When will the Aldermen get a handle on all this and start to take care of the ratepayers to whom they are accountable and who will be holding them so again at this years Council elections?

2011 in Launceston started out with Mr Dobrzynski pouring cold water over any notion of there being any street celebration for New Year in the city. January finished with Mr Dobrzynski telling Aldermen "to butt out of a review of the council's road line marking program." ... click here to directly access that story.

And then there was the QVMAG air conditioning ducts debacle when Mr. Dobrzynski, paraphrased, asserted the project had been appropriately approved. However, it seems that it has turned out otherwise. Here it seems that Launceston's hapless ratepayers may well be the losers yet again in that they are likely to find themselves on the wrong end of an avoidable cost over run.

If ratepayers are getting tired of the press publishing these stories involving Mr. Dobrzynski it is understandable given that there is typically a cost to them flagged in these stories. It is appreciated that the press that reports on the stories but it is just the case that ratepayers wish that Mr. Dobrzynski didn't keep giving cause for these stories to be published and sounding the alarm bells that they do. It's time that the city's Aldermen got on top of this situation and put a stop to the burgeoning extraordinary out of budget expenditure precipitated by their General Manager.

Wednesday, February 2, 2011

Launceston demonstrates its commitment to waste


Recently you may have been paying some attention to what is regarded as rubbish that is being disposed of in an emergency situation like the Brisbane floods. If you did, you will have seen a great deal of recoverable material being consigned to landfill. Given that it was an emergency it is understandable but there is always the hope that once the crisis is over the opportunity to recover damaged and discarded resources will be taken. You see Brisbane City Council has a pretty good attitude towards resource recovery outside crisis time ... look here

Launceston's General Manager boasts that he has impressive credentials in regard to sustainability. If you check that out online you get some interesting results ... look here He does seem to have served on the odd committee but those committees seem to have delivered their outcomes in jurisdictions other than his and that looks likely to be repeated in Launceston given the Examiner's reporting of Council's first meeting for 2011 ... look here

Possibly it is a Melbourne Council like the City of Port Phillip that really benefited from the talkfests and clearly this Council can be used as a model Council that takes sustainability seriously ... look here Interestingly, the City of Port Phillip has taken its constituents need to dispose of their redundant Christmas trees to heart and found ways to help out.

Reading the Examiner's report of Launceston City Council first meeting for the year it is clear that Launceston Waste Management Centre is indeed somewhere where Council manages to be extraordinarily wasteful.

Ald Ball initiated a very well well-attended public meeting last year to workshop resource recovery options but in the end it was just another talkfest of the kind that Council operatives seem disinclined to actually do anything about. Yet again Launceston's constituency is being ignored.

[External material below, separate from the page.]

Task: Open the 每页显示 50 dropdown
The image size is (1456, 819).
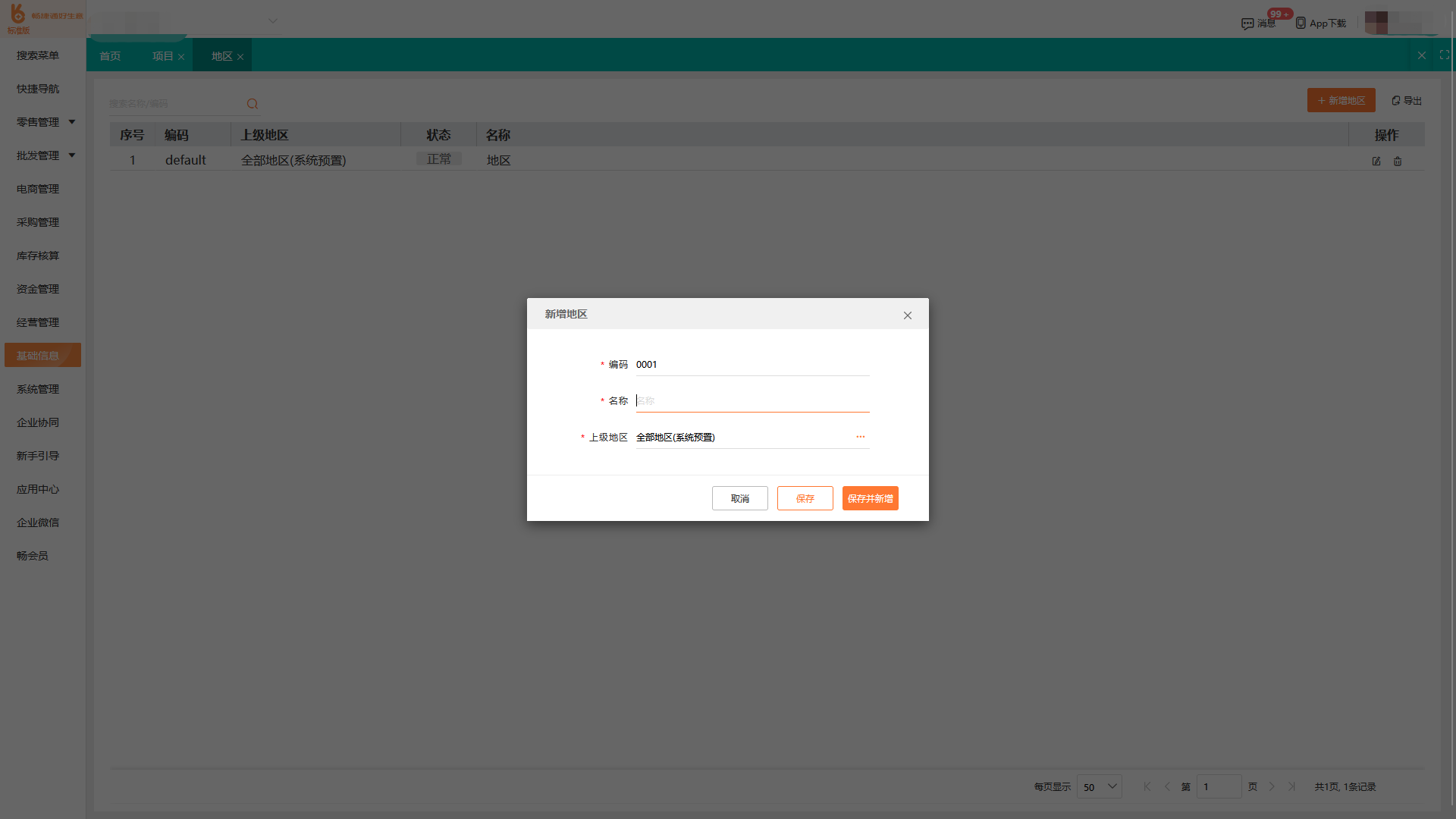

It also appears that Launceston is actually committed to a long-term landfill policy despite its total inappropriateness and Launcestonians looking for for better outcomes.

What's more, when our elected representatives make an effort to bring about change their efforts are thwarted by bureaucratic humbug and recalcitrance.

The more Launceston invests in Waste Management the poorer the outcome but it is after all mostly about waste down at Town Hall. While the waste is managed is it is being there is every prospect of an increase in people's rates looming just over the horizon.